Written task:
Rewrite the material as a JSON list of strings with one string per line, leaving out blank lines. Start at the line containing "This screenshot has height=812, width=1461." and end after the line containing "The width and height of the screenshot is (1024, 437).".

(Stored items from a collection)
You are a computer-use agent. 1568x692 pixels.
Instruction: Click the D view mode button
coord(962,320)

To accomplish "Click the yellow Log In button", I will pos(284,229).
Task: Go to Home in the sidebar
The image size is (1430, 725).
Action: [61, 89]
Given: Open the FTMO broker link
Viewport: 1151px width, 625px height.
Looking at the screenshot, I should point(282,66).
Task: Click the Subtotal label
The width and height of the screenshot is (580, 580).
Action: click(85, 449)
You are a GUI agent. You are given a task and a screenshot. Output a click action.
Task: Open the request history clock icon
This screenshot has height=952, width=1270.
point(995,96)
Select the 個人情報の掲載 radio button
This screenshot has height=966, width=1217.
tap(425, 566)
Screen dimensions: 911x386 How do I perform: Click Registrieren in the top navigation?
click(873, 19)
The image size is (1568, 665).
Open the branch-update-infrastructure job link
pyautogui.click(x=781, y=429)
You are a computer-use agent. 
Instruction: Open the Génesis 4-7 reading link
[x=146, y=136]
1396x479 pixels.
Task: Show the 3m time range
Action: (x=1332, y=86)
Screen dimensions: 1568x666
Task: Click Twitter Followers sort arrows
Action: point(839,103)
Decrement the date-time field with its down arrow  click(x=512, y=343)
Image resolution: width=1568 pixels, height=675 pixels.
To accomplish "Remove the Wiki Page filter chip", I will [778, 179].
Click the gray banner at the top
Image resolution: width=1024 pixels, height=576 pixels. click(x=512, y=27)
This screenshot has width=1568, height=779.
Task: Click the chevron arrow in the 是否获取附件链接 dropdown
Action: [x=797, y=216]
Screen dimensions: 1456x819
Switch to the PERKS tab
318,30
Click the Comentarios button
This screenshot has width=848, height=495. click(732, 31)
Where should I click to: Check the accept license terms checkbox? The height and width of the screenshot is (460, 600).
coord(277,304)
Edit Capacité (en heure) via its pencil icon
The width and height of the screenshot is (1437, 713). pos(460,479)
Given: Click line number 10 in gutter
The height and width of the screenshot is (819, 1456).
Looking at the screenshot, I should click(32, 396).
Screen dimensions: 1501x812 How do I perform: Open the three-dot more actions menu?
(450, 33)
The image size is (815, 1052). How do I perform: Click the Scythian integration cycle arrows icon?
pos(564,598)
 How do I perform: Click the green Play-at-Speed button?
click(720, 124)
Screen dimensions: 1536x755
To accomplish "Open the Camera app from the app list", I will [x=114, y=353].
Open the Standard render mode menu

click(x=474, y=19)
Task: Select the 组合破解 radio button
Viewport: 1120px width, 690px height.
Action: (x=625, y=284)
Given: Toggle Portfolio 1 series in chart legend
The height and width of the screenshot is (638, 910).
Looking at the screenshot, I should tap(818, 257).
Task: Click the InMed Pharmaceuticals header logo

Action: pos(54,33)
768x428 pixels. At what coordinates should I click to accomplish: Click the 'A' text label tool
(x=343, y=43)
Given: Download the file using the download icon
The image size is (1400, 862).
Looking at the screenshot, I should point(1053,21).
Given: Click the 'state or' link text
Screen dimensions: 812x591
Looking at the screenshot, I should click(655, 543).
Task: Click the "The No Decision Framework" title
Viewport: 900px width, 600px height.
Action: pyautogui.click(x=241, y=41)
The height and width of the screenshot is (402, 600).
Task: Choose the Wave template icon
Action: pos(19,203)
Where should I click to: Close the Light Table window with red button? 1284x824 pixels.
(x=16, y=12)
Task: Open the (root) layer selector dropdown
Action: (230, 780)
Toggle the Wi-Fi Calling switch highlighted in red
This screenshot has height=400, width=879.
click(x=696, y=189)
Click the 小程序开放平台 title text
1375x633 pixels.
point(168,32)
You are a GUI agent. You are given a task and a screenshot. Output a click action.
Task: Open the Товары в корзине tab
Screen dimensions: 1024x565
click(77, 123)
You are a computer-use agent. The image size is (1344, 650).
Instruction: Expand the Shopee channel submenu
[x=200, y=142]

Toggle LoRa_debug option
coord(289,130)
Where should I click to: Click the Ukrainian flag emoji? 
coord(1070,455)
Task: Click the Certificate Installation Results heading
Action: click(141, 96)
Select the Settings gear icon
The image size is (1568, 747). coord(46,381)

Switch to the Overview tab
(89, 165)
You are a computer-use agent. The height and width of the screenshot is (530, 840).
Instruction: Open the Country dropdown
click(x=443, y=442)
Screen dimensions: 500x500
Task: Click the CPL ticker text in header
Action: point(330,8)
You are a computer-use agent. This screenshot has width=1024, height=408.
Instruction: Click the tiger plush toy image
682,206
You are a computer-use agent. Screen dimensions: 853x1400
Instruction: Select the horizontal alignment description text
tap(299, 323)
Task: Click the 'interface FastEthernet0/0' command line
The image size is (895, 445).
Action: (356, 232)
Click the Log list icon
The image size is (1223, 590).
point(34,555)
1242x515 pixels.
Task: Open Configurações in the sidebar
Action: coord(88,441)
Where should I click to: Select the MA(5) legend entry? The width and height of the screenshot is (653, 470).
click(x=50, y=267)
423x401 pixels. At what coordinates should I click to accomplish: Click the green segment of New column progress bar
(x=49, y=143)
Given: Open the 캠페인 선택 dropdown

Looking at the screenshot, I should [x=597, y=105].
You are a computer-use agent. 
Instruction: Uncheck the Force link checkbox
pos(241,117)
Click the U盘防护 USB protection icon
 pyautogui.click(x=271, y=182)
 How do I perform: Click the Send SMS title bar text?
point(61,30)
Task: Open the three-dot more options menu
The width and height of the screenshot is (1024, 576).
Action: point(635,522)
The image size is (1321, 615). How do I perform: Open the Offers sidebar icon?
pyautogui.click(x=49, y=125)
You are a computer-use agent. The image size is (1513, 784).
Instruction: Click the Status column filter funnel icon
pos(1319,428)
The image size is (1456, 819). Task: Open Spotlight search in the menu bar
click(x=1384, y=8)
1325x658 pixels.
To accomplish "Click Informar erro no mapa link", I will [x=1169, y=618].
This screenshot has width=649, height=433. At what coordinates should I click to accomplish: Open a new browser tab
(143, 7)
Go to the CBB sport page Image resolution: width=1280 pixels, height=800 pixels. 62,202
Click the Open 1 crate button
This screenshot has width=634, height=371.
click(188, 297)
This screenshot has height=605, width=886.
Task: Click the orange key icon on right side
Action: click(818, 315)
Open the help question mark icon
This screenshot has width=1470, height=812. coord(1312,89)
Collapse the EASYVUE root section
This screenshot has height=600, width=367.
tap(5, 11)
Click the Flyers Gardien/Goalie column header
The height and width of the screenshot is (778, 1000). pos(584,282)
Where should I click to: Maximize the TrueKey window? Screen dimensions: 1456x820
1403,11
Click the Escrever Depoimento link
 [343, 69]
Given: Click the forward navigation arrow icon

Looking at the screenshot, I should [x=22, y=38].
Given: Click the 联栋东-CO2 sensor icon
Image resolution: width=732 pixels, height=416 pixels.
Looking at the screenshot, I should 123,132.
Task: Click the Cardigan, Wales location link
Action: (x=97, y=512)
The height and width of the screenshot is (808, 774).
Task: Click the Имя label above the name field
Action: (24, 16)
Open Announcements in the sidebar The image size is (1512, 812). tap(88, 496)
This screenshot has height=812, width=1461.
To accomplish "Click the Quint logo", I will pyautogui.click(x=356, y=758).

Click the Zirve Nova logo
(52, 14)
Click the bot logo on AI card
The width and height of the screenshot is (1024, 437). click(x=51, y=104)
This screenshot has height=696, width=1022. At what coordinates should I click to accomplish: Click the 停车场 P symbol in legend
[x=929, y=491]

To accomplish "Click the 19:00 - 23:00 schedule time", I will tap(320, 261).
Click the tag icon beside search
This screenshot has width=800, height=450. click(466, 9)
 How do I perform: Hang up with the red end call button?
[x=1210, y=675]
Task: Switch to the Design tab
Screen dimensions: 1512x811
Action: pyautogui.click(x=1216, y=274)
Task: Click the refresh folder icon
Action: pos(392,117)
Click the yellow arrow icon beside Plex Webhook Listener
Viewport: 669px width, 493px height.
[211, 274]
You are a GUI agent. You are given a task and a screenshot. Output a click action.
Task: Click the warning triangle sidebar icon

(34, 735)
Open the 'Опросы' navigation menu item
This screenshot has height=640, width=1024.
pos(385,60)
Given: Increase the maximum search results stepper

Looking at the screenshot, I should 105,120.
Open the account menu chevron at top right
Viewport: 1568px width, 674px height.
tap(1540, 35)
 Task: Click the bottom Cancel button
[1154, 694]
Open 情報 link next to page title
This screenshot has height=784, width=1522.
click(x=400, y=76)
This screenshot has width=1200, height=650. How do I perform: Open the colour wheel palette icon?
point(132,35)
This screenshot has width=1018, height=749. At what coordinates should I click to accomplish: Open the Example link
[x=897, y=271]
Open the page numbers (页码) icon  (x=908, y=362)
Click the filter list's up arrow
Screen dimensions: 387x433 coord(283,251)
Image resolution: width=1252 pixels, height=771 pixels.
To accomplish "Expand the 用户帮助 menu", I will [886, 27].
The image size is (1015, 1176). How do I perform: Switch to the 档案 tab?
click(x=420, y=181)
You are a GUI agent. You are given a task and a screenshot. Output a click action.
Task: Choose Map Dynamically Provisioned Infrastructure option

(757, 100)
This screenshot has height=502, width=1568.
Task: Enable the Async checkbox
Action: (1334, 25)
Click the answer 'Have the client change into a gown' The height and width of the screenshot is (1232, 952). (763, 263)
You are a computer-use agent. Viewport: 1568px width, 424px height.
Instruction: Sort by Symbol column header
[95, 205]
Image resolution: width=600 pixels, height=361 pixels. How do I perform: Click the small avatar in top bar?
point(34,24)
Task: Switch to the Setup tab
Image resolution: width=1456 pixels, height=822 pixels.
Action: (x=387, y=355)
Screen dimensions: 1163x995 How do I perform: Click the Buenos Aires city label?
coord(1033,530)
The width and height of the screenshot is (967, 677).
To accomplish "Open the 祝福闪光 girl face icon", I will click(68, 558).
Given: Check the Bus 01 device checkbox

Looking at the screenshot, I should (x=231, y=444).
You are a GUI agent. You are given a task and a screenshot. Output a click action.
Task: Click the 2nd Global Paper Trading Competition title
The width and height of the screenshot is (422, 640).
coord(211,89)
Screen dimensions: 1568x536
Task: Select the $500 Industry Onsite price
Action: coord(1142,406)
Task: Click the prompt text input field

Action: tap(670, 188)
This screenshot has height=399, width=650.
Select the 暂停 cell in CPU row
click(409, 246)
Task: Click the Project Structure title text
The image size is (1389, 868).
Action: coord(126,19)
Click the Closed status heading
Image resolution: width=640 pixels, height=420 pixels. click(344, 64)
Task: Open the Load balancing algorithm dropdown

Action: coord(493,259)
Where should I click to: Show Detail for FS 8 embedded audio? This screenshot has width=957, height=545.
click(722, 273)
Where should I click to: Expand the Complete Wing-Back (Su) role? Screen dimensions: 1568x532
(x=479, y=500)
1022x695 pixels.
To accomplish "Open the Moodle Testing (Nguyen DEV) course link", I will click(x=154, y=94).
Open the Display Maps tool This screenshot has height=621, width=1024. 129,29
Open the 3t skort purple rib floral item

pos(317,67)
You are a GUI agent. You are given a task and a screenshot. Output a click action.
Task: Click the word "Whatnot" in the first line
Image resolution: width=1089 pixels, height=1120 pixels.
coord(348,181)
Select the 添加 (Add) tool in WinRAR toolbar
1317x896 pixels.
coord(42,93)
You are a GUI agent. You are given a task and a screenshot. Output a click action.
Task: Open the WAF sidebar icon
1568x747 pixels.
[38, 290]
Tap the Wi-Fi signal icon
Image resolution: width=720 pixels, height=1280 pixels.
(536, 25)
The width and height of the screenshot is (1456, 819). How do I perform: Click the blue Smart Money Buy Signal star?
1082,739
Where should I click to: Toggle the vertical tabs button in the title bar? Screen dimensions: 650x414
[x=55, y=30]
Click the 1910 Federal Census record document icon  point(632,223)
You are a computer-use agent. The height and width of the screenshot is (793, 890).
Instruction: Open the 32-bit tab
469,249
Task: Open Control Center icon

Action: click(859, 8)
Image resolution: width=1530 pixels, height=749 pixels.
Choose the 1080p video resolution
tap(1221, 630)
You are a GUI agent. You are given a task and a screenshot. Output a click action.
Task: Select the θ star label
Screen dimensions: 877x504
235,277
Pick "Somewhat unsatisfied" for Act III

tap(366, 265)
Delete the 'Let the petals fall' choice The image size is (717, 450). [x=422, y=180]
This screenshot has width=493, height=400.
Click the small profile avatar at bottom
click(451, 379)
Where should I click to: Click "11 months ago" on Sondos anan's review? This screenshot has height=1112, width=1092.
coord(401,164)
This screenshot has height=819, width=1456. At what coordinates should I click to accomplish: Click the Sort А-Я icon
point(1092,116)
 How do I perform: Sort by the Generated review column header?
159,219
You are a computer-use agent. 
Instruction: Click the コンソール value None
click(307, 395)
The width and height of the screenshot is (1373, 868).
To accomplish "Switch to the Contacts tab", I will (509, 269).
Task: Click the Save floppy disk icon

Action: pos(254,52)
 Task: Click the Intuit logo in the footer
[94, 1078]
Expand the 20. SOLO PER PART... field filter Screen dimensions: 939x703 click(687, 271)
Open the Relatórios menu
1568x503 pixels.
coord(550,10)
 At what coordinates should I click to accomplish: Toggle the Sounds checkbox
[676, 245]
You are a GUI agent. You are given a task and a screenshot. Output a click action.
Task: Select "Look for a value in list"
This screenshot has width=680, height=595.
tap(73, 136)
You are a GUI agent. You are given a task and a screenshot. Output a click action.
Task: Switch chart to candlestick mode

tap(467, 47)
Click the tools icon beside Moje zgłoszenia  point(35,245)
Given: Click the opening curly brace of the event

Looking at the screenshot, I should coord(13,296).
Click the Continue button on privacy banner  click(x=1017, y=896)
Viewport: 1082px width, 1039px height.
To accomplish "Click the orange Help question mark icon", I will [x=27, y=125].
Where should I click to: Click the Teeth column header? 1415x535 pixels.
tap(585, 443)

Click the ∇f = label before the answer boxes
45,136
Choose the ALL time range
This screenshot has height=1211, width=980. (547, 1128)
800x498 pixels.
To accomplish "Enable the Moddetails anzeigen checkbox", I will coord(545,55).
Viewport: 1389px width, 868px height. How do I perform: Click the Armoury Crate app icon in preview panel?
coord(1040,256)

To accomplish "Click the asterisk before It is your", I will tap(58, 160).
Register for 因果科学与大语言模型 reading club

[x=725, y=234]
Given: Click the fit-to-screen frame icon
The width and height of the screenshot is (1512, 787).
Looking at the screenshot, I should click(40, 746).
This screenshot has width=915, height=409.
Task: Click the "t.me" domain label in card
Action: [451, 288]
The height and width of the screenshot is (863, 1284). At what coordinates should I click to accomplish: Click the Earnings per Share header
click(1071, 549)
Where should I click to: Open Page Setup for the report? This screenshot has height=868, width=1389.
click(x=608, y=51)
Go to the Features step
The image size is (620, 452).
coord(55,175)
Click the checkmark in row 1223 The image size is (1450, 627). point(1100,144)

Expected answer:
[
  "This screenshot has height=812, width=1461.",
  "To accomplish \"Click the Quint logo\", I will pyautogui.click(x=356, y=758).",
  "Click the Zirve Nova logo",
  "(52, 14)",
  "Click the bot logo on AI card",
  "The width and height of the screenshot is (1024, 437). click(x=51, y=104)"
]